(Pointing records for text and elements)
_____
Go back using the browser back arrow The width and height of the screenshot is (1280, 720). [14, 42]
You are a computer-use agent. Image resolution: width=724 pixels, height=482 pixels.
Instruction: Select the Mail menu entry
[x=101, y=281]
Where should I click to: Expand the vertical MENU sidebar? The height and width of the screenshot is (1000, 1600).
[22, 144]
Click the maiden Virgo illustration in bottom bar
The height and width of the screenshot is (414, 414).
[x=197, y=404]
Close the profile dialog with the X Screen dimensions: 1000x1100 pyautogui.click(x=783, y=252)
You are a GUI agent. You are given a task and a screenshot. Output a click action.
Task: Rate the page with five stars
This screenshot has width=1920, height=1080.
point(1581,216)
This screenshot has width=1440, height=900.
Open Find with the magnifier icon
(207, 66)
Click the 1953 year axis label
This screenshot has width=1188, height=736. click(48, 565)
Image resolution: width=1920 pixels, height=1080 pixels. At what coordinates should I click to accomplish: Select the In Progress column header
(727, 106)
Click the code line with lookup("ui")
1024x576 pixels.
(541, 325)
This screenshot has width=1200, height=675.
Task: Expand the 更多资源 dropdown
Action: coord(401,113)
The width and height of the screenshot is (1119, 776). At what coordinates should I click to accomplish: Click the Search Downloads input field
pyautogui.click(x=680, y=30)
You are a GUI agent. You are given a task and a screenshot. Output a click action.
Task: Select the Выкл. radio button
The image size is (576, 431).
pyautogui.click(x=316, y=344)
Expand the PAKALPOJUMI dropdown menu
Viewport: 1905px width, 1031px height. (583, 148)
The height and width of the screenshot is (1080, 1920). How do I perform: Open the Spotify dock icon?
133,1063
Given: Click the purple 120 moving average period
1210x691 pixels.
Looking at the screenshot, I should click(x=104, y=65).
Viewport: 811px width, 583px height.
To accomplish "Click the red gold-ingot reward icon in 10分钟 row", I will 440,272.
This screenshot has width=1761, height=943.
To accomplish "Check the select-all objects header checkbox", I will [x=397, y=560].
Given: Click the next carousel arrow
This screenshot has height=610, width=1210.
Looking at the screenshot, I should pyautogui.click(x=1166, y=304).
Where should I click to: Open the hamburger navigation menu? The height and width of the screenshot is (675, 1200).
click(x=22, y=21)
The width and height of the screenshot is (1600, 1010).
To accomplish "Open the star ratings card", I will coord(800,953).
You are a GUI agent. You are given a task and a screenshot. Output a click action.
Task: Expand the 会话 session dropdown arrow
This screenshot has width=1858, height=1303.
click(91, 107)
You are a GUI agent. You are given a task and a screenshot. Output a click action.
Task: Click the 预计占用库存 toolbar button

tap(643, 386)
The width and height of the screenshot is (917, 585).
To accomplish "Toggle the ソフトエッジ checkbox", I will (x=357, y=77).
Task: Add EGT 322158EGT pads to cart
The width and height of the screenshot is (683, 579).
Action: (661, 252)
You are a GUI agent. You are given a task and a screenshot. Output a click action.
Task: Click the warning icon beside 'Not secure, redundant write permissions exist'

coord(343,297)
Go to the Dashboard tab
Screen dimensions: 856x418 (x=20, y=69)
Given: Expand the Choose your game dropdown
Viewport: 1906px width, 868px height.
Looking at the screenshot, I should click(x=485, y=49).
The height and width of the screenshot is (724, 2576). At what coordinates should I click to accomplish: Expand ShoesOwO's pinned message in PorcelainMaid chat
_____
AIM OF THE EXERCISE
Repeat the rows between the line holding "You are a computer-use" and the line holding "Viewport: 1905px width, 1031px", inclusive.

TASK OUTPUT
You are a computer-use agent. Image resolution: width=724 pixels, height=482 pixels.
Instruction: Select the Mail menu entry
[x=101, y=281]
Where should I click to: Expand the vertical MENU sidebar? The height and width of the screenshot is (1000, 1600).
[22, 144]
Click the maiden Virgo illustration in bottom bar
The height and width of the screenshot is (414, 414).
[x=197, y=404]
Close the profile dialog with the X Screen dimensions: 1000x1100 pyautogui.click(x=783, y=252)
You are a GUI agent. You are given a task and a screenshot. Output a click action.
Task: Rate the page with five stars
This screenshot has width=1920, height=1080.
point(1581,216)
This screenshot has width=1440, height=900.
Open Find with the magnifier icon
(207, 66)
Click the 1953 year axis label
This screenshot has width=1188, height=736. click(48, 565)
Image resolution: width=1920 pixels, height=1080 pixels. At what coordinates should I click to accomplish: Select the In Progress column header
(727, 106)
Click the code line with lookup("ui")
1024x576 pixels.
(541, 325)
This screenshot has width=1200, height=675.
Task: Expand the 更多资源 dropdown
Action: coord(401,113)
The width and height of the screenshot is (1119, 776). At what coordinates should I click to accomplish: Click the Search Downloads input field
pyautogui.click(x=680, y=30)
You are a GUI agent. You are given a task and a screenshot. Output a click action.
Task: Select the Выкл. radio button
The image size is (576, 431).
pyautogui.click(x=316, y=344)
Expand the PAKALPOJUMI dropdown menu
Viewport: 1905px width, 1031px height. (583, 148)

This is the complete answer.